Rosenzweig Cynthia, Ruane Alex C, Antle John, Elliott Joshua, Ashfaq Muhammad, Chatta Ashfaq Ahmad, Ewert Frank, Folberth Christian, Hathie Ibrahima, Havlik Petr, Hoogenboom Gerrit, Lotze-Campen Hermann, MacCarthy Dilys S, Mason-D'Croz Daniel, Contreras Erik Mencos, Müller Christoph, Perez-Dominguez Ignacio, Phillips Meridel, Porter Cheryl, Raymundo Rubi M, Sands Ronald D, Schleussner Carl-Friedrich, Valdivia Roberto O, Valin Hugo, Wiebe Keith
Goddard Institute for Space Studies, National Aeronautics and Space Administration, 2880 Broadway, New York, NY 10025, USA
Center for Climate Systems Research, Columbia University, 2880 Broadway, New York, NY 10025, USA.
Philos Trans A Math Phys Eng Sci. 2018 May 13;376(2119). doi: 10.1098/rsta.2016.0455.

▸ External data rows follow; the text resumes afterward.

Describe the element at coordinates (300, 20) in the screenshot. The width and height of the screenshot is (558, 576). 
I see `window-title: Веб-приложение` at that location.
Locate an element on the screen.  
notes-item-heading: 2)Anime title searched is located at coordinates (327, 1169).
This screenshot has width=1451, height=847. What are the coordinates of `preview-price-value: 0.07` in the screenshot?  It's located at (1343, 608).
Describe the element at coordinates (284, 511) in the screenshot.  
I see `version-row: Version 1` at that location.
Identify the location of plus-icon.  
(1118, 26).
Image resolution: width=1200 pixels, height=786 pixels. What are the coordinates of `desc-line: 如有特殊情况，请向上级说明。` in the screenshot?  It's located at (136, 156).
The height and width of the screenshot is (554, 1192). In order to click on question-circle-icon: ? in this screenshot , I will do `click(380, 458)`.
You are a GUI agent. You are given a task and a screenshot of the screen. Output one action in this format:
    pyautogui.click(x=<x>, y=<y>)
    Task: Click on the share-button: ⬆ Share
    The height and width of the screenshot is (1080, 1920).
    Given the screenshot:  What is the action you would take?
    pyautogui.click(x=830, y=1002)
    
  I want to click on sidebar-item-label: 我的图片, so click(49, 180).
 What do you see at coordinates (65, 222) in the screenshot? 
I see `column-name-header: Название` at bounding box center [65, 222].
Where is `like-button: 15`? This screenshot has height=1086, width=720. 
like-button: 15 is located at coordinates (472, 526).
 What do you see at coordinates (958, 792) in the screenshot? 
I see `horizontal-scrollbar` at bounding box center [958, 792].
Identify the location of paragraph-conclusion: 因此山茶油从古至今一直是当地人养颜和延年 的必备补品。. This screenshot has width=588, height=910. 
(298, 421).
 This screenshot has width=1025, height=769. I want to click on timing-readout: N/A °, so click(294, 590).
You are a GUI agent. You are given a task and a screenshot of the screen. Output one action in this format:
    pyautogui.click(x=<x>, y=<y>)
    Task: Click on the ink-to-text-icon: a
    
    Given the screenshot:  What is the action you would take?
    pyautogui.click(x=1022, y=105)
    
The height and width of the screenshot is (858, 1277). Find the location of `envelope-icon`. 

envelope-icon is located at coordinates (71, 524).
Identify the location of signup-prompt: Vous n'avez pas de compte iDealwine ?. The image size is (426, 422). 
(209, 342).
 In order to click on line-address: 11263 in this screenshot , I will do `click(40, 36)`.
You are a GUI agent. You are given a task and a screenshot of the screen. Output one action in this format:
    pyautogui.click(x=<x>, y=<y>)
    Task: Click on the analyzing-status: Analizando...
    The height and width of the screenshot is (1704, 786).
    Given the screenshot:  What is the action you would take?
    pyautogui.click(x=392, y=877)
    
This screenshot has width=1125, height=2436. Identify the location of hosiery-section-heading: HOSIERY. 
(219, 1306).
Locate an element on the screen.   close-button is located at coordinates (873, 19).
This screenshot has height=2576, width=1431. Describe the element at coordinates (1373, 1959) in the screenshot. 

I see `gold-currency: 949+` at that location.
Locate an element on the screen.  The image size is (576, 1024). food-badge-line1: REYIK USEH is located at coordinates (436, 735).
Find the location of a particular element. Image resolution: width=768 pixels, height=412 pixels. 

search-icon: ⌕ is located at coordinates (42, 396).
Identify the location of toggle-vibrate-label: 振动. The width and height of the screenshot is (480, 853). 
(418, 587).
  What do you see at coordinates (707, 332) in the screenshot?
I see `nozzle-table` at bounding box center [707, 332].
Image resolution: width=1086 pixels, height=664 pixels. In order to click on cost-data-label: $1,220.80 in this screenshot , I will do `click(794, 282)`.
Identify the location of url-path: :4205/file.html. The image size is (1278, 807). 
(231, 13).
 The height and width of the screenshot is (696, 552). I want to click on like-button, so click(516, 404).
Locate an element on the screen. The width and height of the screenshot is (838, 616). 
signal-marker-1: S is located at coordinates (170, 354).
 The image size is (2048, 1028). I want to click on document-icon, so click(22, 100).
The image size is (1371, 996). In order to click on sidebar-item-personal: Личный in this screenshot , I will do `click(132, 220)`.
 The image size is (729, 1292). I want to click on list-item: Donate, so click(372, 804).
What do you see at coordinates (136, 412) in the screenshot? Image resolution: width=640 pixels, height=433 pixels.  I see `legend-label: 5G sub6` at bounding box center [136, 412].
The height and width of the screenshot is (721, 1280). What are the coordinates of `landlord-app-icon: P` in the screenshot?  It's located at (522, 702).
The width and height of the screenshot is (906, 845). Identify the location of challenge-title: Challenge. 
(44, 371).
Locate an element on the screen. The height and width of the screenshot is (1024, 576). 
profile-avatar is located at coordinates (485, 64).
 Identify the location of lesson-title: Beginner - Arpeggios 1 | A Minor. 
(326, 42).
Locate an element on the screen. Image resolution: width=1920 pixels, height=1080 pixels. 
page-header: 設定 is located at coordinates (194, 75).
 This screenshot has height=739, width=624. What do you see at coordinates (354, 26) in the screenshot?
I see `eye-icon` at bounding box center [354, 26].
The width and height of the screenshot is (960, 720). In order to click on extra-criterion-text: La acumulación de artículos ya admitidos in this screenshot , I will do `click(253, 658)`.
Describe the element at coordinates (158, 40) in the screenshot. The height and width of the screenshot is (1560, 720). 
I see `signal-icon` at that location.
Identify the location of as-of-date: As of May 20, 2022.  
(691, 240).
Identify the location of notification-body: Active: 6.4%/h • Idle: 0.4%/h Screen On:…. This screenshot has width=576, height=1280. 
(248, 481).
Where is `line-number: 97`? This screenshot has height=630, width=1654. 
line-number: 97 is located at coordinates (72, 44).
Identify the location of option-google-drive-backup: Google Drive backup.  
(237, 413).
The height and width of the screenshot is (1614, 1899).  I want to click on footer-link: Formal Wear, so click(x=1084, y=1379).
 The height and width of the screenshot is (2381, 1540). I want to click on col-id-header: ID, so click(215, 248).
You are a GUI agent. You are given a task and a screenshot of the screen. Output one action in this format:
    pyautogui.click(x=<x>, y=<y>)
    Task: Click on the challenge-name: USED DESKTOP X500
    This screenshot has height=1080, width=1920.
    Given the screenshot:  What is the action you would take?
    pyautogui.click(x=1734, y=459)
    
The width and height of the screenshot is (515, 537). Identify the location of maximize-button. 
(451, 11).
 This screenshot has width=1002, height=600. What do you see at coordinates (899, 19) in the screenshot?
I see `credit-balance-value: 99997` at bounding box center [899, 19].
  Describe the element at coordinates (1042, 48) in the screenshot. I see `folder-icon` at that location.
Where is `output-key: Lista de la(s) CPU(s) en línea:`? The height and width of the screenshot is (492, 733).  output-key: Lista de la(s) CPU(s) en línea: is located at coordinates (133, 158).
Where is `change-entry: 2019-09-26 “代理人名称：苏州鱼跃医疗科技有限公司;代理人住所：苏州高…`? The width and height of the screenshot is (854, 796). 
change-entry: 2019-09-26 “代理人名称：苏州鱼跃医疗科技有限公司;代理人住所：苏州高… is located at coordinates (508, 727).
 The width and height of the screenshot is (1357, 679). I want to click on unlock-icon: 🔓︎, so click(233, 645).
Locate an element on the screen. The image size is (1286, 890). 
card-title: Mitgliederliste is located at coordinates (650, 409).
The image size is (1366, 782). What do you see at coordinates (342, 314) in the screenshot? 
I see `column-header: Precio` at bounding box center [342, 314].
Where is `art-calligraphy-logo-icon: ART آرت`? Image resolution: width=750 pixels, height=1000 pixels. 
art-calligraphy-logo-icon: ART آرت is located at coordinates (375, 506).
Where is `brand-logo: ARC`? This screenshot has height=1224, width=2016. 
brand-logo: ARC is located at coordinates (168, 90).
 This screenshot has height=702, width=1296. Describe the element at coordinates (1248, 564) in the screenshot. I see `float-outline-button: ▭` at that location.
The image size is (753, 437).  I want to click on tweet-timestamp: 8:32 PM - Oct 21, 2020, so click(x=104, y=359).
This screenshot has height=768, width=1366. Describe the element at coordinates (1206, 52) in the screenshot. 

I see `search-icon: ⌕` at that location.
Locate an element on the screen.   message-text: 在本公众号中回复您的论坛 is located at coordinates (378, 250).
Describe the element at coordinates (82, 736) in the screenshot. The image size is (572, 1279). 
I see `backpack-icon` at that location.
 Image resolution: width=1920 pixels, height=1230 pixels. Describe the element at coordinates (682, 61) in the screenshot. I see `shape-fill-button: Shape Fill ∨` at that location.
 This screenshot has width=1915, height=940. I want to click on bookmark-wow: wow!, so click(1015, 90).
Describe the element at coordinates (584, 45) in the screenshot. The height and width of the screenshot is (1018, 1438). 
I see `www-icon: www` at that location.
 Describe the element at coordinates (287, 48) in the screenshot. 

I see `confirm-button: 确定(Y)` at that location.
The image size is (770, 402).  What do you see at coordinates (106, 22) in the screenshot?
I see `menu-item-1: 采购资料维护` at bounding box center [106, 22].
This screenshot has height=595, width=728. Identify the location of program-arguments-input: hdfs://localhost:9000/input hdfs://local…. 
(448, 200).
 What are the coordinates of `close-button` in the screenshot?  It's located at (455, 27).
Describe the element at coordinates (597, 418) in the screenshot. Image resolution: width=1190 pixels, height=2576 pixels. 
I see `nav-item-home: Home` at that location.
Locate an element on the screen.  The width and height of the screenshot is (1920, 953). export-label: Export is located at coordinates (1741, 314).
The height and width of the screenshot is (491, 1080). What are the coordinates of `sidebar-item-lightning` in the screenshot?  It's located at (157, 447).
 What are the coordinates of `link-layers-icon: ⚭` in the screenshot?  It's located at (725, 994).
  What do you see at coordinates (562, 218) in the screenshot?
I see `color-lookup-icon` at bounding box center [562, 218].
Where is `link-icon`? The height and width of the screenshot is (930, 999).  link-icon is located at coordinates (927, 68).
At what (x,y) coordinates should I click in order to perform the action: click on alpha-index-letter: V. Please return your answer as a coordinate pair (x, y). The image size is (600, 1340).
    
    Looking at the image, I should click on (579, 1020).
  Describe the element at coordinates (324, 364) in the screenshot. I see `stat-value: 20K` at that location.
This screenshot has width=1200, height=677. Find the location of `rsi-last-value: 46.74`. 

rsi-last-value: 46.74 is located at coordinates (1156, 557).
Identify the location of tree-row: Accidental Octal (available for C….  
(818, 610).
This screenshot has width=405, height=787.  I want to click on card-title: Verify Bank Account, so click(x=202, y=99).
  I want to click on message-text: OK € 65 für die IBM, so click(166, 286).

The Agricultural Model Intercomparison and Improvement Project (AgMIP) has developed novel methods for Coordinated Global and Regional Assessments (CGRA) of agriculture and food security in a changing world. The present study aims to perform a proof of concept of the CGRA to demonstrate advantages and challenges of the proposed framework. This effort responds to the request by the UN Framework Convention on Climate Change (UNFCCC) for the implications of limiting global temperature increases to 1.5°C and 2.0°C above pre-industrial conditions. The protocols for the 1.5°C/2.0°C assessment establish explicit and testable linkages across disciplines and scales, connecting outputs and inputs from the Shared Socio-economic Pathways (SSPs), Representative Agricultural Pathways (RAPs), Half a degree Additional warming, Prognosis and Projected Impacts (HAPPI) and Coupled Model Intercomparison Project Phase 5 (CMIP5) ensemble scenarios, global gridded crop models, global agricultural economics models, site-based crop models and within-country regional economics models. The CGRA consistently links disciplines, models and scales in order to track the complex chain of climate impacts and identify key vulnerabilities, feedbacks and uncertainties in managing future risk. CGRA proof-of-concept results show that, at the global scale, there are mixed areas of positive and negative simulated wheat and maize yield changes, with declines in some breadbasket regions, at both 1.5°C and 2.0°C. Declines are especially evident in simulations that do not take into account direct CO effects on crops. These projected global yield changes mostly resulted in increases in prices and areas of wheat and maize in two global economics models. Regional simulations for 1.5°C and 2.0°C using site-based crop models had mixed results depending on the region and the crop. In conjunction with price changes from the global economics models, productivity declines in the Punjab, Pakistan, resulted in an increase in vulnerable households and the poverty rate.This article is part of the theme issue 'The Paris Agreement: understanding the physical and social challenges for a warming world of 1.5°C above pre-industrial levels'.
农业模式相互比较与改进项目(AgMIP)开发了新方法,用于对变化世界中的农业和粮食安全进行全球与区域协调评估(CGRA)。本研究旨在对CGRA进行概念验证,以展示所提议框架的优势与挑战。这项工作回应了《联合国气候变化框架公约》(UNFCCC)关于将全球气温升幅限制在比工业化前水平高1.5°C和2.0°C的影响的要求。1.5°C/2.0°C评估的方案在各学科和尺度之间建立了明确且可检验的联系,将共享社会经济路径(SSP)、代表性农业路径(RAP)、半度额外升温、预测与预估影响(HAPPI)以及耦合模式相互比较计划第5阶段(CMIP5)集合情景、全球网格化作物模型、全球农业经济模型、基于站点的作物模型和国内区域经济模型的输出与输入联系起来。CGRA持续地将各学科、模型和尺度联系起来,以追踪气候影响的复杂链条,并识别管理未来风险中的关键脆弱性、反馈和不确定性。CGRA概念验证结果表明,在全球尺度上,模拟的小麦和玉米产量变化在一些地区呈正负混合态势,在1.5°C和2.0°C时,一些产粮区的产量有所下降。在未考虑二氧化碳对作物直接影响的模拟中,产量下降尤为明显。这些预估的全球产量变化在两个全球经济模型中大多导致了小麦和玉米价格上涨以及种植面积增加。使用基于站点的作物模型对1.5°C和2.0°C进行的区域模拟结果因地区和作物而异。结合全球经济模型中的价格变化,巴基斯坦旁遮普邦的生产力下降导致了脆弱家庭数量和贫困率上升。本文是主题为“《巴黎协定》:理解比工业化前水平高1.5°C的变暖世界所面临的自然和社会挑战”的一部分。